(Given passage)
The cheap shot against “the unions” notwithstanding, this is a great idea. There ARE a wealth of community artisans who are willing and able to work with children and who have been overlooked by schools in the past. By engaging artists in the schools and children with the arts it would be possible to markedly improve the engagement of students whose focus before the pandemic was learning how to do well on standardized tests.
And Mr. Hess and Neguera also offer some imaginative ideas for how to use these unasked for funds to change the teaching profession and increasing parental engagement:
There’s also an opportunity to use the next two years to start rethinking the teaching profession. Schools need to ask how they can most effectively use talented staff, which may mean reallocating responsibilities so that educators can spend more time doing the things that make a bigger difference for kids. Schools should, for instance, use relief funds to turn great reading teachers or counselors into twelve-month employees, so that they — and others with crucial skills — can get paid this summer to help students rather than tend bar or paint houses.
(End Given passage)
(Information given)
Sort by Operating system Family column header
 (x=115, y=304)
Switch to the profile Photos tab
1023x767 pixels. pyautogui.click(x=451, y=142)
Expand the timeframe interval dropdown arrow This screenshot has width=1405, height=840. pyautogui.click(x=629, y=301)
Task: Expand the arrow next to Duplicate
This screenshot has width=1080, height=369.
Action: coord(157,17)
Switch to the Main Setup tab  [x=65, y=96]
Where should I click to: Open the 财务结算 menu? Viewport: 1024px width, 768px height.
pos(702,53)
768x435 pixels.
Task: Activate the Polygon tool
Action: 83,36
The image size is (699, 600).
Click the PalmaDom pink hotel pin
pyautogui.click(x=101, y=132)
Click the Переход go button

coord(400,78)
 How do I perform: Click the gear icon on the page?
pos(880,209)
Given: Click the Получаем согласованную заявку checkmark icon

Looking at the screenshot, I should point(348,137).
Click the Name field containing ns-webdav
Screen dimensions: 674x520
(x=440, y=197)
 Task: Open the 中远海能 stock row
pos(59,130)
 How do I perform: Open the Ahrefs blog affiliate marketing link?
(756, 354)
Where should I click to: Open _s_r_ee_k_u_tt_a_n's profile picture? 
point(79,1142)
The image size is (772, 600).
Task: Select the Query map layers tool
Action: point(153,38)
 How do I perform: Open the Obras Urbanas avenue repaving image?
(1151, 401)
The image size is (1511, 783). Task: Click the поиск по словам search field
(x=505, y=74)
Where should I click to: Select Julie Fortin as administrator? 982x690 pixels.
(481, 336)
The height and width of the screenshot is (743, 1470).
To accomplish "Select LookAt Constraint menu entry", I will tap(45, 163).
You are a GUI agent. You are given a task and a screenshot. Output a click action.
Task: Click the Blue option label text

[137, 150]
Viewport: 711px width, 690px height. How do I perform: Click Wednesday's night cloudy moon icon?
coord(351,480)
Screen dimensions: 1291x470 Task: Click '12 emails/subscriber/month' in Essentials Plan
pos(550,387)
(End Information given)
* _To do_:
[1] In the passage on school relief funds, change "community artisans" to "local craftspeople" and write out the part that opens with the words containing "The cheap shot" and closes with "on standardized tests.".
[2] Sum up the passage on school relief funds in two sentences.

* _Solutions by task_:
[1]
The cheap shot against “the unions” notwithstanding, this is a great idea. There ARE a wealth of local craftspeople who are willing and able to work with children and who have been overlooked by schools in the past. By engaging artists in the schools and children with the arts it would be possible to markedly improve the engagement of students whose focus before the pandemic was learning how to do well on standardized tests.

[2] The writer calls it a great idea to bring the many overlooked community artisans into schools, since engaging children with the arts could markedly improve the engagement of students whose focus before the pandemic was doing well on standardized tests. The passage also suggests using the next two years and the relief funds to rethink the teaching profession, for instance by making great reading teachers or counselors twelve-month employees who are paid to help students over the summer.